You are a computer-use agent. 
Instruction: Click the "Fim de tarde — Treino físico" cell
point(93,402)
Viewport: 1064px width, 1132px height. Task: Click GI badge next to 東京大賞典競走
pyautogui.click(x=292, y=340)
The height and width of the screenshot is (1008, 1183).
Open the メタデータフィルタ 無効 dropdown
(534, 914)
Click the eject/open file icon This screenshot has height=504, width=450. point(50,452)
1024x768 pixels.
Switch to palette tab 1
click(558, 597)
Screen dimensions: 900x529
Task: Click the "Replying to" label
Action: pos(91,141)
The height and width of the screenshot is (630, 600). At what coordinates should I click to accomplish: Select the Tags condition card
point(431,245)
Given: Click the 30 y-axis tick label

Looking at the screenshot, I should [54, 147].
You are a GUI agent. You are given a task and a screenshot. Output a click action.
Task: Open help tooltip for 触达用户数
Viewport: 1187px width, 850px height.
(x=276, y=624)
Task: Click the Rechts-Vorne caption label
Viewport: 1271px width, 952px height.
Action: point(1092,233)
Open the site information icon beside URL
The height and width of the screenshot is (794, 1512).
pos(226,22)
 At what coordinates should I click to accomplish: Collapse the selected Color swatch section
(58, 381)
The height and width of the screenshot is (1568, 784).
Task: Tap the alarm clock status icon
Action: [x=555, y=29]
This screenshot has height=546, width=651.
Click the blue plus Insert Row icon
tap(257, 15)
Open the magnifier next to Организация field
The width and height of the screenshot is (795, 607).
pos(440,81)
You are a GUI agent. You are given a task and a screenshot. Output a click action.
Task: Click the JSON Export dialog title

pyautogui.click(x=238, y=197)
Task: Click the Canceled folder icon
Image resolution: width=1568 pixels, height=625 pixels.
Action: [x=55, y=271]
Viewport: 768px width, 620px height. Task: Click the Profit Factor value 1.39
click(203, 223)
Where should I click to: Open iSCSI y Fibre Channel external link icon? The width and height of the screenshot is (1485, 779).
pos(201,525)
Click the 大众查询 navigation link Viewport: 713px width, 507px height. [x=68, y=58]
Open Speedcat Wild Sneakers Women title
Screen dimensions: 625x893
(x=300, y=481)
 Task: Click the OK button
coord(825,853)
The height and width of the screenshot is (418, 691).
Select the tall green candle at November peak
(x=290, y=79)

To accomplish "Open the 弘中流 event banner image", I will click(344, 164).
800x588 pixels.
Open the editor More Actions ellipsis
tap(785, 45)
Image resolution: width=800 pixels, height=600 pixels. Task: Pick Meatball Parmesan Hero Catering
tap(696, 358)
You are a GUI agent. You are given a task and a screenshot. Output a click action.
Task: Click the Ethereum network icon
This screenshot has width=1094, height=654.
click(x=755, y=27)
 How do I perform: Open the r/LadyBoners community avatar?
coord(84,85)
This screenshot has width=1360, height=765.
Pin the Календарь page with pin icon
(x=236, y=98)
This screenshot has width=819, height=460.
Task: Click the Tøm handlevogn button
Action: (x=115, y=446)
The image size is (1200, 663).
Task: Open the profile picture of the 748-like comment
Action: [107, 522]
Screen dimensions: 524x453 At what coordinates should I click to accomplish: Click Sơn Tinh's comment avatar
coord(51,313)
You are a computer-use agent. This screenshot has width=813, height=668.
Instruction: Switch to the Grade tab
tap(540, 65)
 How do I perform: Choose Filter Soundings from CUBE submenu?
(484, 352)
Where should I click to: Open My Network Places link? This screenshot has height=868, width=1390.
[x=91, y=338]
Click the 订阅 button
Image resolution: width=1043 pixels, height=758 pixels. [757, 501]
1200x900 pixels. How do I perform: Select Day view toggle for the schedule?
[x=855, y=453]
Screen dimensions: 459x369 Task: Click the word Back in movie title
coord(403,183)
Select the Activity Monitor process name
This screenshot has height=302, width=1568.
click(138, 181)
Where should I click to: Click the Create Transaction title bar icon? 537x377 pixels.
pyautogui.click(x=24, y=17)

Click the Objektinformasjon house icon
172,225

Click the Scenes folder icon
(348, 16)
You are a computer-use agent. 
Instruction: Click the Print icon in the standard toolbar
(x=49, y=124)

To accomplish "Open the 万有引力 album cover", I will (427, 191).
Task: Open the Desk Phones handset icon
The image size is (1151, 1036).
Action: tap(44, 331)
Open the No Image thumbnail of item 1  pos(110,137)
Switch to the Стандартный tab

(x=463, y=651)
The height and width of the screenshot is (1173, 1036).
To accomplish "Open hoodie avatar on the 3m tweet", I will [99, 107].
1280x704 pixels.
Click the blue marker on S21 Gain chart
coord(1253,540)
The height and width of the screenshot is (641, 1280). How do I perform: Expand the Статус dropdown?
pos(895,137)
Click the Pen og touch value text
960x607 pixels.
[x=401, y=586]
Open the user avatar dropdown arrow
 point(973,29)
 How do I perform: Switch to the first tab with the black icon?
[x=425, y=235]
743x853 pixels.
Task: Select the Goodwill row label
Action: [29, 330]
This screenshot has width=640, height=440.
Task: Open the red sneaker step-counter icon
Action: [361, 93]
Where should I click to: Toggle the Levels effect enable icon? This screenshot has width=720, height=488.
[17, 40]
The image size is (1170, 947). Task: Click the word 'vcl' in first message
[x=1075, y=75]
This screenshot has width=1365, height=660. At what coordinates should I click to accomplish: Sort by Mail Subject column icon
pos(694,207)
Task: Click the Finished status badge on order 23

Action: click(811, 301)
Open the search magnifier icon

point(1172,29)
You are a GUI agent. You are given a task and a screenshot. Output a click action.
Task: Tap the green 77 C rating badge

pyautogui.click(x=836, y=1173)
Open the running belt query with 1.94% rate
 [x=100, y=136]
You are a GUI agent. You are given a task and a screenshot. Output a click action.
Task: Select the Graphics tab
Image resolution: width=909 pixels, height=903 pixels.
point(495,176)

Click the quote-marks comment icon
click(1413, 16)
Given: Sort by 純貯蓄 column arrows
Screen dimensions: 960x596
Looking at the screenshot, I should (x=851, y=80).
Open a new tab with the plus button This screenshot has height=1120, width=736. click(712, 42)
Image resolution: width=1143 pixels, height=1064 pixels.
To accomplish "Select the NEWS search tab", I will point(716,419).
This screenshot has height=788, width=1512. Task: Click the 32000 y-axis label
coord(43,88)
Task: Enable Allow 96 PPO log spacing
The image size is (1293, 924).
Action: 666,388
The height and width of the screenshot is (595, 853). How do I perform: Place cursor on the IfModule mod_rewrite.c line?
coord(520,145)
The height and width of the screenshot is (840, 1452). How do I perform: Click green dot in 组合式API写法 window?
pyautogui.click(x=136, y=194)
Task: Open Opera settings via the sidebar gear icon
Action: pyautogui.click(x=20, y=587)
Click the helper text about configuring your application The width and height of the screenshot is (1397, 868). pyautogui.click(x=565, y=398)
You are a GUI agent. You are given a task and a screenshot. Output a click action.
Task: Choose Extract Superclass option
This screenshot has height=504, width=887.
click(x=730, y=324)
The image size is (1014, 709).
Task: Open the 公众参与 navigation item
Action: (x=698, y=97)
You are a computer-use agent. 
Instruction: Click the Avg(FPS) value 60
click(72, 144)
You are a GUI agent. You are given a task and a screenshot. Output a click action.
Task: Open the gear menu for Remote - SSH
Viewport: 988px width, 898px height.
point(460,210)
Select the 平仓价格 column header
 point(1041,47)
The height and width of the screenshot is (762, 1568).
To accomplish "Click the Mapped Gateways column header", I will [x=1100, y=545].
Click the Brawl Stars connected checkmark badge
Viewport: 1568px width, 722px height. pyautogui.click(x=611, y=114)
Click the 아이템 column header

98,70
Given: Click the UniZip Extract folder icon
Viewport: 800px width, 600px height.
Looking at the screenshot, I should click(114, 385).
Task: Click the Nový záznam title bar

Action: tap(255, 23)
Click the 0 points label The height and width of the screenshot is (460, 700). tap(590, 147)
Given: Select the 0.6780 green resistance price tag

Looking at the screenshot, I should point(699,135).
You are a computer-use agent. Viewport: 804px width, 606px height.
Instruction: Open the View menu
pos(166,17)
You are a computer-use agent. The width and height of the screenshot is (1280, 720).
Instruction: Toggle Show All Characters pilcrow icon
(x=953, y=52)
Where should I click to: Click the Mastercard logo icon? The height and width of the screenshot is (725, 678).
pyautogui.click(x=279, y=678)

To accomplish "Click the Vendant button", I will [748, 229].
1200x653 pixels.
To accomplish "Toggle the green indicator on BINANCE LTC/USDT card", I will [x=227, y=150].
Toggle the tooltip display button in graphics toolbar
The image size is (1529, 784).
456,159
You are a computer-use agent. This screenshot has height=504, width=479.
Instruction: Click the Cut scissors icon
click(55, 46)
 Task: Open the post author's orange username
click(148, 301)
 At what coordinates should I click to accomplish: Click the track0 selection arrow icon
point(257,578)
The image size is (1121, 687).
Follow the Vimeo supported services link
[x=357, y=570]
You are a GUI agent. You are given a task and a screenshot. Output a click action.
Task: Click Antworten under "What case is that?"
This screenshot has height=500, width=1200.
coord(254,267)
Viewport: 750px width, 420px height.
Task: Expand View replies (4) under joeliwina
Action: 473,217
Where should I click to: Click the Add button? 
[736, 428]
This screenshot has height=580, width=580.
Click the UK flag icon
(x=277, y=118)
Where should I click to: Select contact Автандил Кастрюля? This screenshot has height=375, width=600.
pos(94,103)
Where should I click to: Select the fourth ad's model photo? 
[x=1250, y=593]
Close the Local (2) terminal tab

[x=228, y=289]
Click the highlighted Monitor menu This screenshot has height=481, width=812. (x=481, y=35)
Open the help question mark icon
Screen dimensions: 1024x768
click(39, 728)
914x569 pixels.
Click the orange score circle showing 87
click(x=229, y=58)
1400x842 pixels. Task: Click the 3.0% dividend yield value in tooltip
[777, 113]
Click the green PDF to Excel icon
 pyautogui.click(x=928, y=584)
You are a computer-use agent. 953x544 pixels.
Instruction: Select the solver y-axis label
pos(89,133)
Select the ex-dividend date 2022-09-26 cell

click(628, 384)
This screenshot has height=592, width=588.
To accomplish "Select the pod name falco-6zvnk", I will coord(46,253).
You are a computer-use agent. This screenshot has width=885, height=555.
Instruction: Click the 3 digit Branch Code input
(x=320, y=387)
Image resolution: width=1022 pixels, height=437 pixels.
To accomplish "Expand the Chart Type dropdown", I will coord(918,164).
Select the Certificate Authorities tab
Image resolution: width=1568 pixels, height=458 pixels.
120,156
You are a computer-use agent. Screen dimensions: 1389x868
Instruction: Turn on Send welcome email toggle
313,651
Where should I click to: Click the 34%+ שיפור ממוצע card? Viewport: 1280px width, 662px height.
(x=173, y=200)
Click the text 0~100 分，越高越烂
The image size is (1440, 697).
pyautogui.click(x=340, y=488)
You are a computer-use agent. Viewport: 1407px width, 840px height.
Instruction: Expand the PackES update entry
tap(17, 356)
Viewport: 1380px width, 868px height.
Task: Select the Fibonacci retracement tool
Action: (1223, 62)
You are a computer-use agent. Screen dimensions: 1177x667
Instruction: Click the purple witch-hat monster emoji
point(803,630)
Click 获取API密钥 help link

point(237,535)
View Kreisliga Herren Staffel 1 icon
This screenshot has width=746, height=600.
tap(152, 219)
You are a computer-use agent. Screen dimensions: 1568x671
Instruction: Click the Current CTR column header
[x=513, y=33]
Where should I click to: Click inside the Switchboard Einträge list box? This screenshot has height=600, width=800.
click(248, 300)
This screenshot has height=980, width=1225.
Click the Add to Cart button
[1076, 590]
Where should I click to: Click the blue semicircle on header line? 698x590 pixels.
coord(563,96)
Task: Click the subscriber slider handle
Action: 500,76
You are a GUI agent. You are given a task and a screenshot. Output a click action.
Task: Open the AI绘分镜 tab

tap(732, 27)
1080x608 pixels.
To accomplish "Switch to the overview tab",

--- --- ---

● **Your instructions**
Quote, with nothing altered, all lines from the start of the entries to the line that carries "Task: Open help tooltip for 触达用户数", inclusive.

● **Exercise answer**
You are a computer-use agent. 
Instruction: Click the "Fim de tarde — Treino físico" cell
point(93,402)
Viewport: 1064px width, 1132px height. Task: Click GI badge next to 東京大賞典競走
pyautogui.click(x=292, y=340)
The height and width of the screenshot is (1008, 1183).
Open the メタデータフィルタ 無効 dropdown
(534, 914)
Click the eject/open file icon This screenshot has height=504, width=450. point(50,452)
1024x768 pixels.
Switch to palette tab 1
click(558, 597)
Screen dimensions: 900x529
Task: Click the "Replying to" label
Action: pos(91,141)
The height and width of the screenshot is (630, 600). At what coordinates should I click to accomplish: Select the Tags condition card
point(431,245)
Given: Click the 30 y-axis tick label

Looking at the screenshot, I should [54, 147].
You are a GUI agent. You are given a task and a screenshot. Output a click action.
Task: Open help tooltip for 触达用户数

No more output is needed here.